### RECORDS FOR PROCESSING
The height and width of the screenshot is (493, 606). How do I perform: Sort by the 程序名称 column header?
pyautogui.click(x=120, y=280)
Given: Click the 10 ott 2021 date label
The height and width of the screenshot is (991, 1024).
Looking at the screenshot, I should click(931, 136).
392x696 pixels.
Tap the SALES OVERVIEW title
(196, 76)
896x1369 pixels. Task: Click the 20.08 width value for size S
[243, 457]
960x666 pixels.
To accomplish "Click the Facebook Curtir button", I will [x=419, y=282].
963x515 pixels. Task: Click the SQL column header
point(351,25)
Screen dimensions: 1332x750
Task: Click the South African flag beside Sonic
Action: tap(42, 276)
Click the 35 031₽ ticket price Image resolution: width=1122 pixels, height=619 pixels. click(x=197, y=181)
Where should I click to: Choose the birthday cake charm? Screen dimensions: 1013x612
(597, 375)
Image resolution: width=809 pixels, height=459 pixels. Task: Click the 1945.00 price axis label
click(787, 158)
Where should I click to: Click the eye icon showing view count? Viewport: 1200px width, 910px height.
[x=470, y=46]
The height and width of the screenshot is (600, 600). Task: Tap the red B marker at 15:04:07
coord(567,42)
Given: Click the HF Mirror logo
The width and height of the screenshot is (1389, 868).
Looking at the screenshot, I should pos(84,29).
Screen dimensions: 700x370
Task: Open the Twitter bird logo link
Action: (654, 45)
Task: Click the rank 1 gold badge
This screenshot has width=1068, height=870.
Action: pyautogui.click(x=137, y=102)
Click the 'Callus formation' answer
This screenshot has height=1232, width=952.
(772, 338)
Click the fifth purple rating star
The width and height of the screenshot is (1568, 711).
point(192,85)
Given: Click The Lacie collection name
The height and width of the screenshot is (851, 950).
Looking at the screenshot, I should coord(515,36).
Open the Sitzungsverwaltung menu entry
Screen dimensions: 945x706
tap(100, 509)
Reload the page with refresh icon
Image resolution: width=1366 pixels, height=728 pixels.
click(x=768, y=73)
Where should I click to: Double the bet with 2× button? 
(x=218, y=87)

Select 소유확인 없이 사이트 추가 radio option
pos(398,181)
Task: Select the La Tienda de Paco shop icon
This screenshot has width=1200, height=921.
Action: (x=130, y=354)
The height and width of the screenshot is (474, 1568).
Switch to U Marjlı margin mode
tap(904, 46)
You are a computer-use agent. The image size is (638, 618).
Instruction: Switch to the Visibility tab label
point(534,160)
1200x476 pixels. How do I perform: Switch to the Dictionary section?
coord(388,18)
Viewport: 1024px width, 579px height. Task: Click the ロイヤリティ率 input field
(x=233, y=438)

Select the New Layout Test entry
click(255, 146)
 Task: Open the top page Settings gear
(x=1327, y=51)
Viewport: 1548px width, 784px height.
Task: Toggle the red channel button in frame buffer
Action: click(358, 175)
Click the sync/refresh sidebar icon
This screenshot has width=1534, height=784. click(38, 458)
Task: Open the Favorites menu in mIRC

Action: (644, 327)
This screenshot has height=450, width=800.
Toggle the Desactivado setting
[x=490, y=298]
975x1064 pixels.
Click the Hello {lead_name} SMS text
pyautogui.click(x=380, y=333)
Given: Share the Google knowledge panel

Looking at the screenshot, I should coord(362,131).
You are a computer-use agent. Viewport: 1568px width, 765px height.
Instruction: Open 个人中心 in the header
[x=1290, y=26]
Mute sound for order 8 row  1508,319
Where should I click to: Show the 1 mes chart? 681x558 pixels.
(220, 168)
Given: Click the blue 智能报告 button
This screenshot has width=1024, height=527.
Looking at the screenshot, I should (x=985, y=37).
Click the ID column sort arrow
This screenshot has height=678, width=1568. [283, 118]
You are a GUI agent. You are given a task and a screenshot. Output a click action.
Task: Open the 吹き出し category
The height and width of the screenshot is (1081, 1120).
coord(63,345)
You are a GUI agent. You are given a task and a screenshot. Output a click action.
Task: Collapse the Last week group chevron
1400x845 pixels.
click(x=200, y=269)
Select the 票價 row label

### WHAT YOU HAVE TO DO
Of the lines above, retype only those from the line containing "Click the sync/refresh sidebar icon" through the line containing "975x1064 pixels.", including both, exactly.

### YOUR RESPONSE
Click the sync/refresh sidebar icon
This screenshot has width=1534, height=784. click(38, 458)
Task: Open the Favorites menu in mIRC

Action: (644, 327)
This screenshot has height=450, width=800.
Toggle the Desactivado setting
[x=490, y=298]
975x1064 pixels.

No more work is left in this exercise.